• **Do this**
Reproduce the listing lines verbatim, starting with the line that contains "The width and height of the screenshot is (1000, 1000)." and going on through the line that contains "Action: [115, 385]".
╭─ Data lines
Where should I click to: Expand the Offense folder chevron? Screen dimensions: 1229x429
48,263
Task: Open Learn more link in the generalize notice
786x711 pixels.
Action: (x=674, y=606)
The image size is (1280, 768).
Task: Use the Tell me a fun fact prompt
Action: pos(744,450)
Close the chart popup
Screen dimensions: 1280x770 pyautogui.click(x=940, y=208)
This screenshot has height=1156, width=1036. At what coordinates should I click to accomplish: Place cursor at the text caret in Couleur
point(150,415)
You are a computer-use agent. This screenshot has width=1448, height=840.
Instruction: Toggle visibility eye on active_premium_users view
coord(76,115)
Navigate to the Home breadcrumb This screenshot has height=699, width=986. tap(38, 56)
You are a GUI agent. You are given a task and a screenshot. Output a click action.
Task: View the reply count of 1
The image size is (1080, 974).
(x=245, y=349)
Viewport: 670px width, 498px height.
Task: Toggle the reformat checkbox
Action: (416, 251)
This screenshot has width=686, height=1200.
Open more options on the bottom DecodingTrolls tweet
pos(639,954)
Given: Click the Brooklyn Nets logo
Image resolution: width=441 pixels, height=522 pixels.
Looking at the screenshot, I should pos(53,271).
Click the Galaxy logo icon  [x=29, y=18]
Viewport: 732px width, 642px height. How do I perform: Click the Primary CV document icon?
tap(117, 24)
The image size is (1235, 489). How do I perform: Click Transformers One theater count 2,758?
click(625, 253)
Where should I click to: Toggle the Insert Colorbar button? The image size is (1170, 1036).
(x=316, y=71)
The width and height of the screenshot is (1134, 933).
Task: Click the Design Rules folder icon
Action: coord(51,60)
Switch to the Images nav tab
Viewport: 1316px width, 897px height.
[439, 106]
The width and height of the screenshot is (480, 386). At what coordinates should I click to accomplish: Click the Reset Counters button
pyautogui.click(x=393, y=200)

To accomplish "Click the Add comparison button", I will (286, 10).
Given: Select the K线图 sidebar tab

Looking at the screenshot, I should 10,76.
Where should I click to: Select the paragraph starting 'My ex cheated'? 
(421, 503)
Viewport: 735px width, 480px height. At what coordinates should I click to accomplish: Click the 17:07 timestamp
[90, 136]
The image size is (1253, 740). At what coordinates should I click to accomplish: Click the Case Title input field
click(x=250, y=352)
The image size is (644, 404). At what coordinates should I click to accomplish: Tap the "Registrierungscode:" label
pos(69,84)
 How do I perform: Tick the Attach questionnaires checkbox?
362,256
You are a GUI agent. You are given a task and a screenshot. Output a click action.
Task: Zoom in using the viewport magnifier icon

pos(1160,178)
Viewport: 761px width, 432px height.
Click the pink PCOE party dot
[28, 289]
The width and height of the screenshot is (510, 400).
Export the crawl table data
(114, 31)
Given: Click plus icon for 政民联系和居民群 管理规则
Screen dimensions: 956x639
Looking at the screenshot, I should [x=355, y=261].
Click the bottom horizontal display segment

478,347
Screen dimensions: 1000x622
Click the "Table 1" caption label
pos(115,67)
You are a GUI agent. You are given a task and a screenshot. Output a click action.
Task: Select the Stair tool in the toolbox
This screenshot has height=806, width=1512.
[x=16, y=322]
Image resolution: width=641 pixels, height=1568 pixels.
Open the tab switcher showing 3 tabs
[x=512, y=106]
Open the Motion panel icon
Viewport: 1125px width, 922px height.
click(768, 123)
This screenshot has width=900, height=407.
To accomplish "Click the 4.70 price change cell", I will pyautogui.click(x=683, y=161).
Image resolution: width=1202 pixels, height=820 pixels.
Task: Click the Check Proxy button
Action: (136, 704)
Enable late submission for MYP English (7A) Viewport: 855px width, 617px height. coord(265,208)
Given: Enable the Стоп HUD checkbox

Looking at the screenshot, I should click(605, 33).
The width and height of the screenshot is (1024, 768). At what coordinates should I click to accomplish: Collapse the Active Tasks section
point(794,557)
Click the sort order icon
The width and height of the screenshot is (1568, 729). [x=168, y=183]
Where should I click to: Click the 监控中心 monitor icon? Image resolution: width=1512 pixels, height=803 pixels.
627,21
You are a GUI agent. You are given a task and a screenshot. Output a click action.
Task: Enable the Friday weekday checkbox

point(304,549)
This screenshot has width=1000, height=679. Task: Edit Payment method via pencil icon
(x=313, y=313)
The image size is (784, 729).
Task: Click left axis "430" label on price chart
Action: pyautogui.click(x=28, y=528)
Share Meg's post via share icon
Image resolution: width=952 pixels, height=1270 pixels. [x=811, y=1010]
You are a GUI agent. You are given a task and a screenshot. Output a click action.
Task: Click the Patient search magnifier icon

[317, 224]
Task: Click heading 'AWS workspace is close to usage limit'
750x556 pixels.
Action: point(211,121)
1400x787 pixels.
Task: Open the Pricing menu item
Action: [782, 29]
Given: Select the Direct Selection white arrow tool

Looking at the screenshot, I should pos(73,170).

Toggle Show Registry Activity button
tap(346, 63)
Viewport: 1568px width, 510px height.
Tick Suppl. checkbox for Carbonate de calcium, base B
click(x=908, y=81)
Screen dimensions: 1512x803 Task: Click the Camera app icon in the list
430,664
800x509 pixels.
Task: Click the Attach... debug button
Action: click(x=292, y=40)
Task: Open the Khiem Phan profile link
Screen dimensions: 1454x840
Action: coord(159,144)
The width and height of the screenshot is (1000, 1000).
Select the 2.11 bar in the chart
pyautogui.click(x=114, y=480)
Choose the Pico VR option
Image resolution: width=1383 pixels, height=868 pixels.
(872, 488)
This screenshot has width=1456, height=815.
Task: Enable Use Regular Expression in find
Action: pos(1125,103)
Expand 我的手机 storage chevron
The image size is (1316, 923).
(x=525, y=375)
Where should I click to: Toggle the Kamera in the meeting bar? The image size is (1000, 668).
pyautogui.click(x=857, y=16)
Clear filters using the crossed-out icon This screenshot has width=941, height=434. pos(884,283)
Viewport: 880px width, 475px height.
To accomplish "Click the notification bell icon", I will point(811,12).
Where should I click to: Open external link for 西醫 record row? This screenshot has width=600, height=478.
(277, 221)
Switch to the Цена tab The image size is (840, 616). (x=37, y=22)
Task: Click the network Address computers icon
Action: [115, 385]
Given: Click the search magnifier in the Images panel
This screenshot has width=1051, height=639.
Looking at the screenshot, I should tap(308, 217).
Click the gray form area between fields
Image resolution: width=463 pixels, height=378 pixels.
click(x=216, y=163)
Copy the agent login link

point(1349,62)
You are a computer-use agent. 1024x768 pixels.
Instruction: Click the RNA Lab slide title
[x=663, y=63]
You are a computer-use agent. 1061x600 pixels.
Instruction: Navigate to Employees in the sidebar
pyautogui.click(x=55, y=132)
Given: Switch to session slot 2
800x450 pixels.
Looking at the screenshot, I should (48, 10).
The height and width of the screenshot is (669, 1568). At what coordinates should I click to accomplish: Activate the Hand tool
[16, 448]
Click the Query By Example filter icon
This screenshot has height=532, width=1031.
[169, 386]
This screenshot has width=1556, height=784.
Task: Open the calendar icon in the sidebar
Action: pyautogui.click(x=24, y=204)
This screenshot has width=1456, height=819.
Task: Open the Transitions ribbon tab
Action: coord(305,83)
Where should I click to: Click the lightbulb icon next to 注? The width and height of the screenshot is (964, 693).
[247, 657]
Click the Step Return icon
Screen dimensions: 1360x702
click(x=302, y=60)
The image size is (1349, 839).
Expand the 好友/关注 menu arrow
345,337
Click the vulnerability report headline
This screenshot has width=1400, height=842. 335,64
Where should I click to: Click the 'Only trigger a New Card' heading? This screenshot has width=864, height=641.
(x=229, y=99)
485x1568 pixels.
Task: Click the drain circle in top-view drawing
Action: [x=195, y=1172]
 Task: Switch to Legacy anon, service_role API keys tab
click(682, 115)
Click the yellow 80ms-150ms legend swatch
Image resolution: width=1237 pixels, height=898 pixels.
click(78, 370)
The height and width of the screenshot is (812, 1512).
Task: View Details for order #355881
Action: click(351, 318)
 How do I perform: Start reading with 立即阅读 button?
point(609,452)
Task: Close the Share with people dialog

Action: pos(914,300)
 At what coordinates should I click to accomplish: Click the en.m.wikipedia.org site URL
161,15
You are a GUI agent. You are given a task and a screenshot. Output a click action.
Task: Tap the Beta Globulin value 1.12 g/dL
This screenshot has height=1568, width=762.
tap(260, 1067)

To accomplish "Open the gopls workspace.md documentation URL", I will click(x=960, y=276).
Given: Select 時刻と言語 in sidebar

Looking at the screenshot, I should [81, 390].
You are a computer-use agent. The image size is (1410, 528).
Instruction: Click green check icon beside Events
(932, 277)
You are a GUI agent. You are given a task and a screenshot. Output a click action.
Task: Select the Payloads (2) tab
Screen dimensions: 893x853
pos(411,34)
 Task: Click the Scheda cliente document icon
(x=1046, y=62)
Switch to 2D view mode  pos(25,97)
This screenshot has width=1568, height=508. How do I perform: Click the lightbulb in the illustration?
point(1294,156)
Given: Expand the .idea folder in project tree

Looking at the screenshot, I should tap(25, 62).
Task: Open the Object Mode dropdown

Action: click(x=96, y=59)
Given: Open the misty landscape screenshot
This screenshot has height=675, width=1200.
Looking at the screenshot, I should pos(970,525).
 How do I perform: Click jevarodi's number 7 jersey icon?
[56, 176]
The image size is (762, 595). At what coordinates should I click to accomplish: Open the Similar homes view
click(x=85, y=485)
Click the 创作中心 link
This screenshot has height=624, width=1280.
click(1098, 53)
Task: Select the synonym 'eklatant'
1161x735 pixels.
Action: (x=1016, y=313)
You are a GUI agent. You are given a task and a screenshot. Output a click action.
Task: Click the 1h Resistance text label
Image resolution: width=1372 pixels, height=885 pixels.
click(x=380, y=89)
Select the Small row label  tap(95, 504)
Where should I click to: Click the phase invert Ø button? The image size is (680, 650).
╰─
• **Complete answer**
The width and height of the screenshot is (1000, 1000).
Select the 2.11 bar in the chart
pyautogui.click(x=114, y=480)
Choose the Pico VR option
Image resolution: width=1383 pixels, height=868 pixels.
(872, 488)
This screenshot has width=1456, height=815.
Task: Enable Use Regular Expression in find
Action: pos(1125,103)
Expand 我的手机 storage chevron
The image size is (1316, 923).
(x=525, y=375)
Where should I click to: Toggle the Kamera in the meeting bar? The image size is (1000, 668).
pyautogui.click(x=857, y=16)
Clear filters using the crossed-out icon This screenshot has width=941, height=434. pos(884,283)
Viewport: 880px width, 475px height.
To accomplish "Click the notification bell icon", I will point(811,12).
Where should I click to: Open external link for 西醫 record row? This screenshot has width=600, height=478.
(277, 221)
Switch to the Цена tab The image size is (840, 616). (x=37, y=22)
Task: Click the network Address computers icon
Action: [115, 385]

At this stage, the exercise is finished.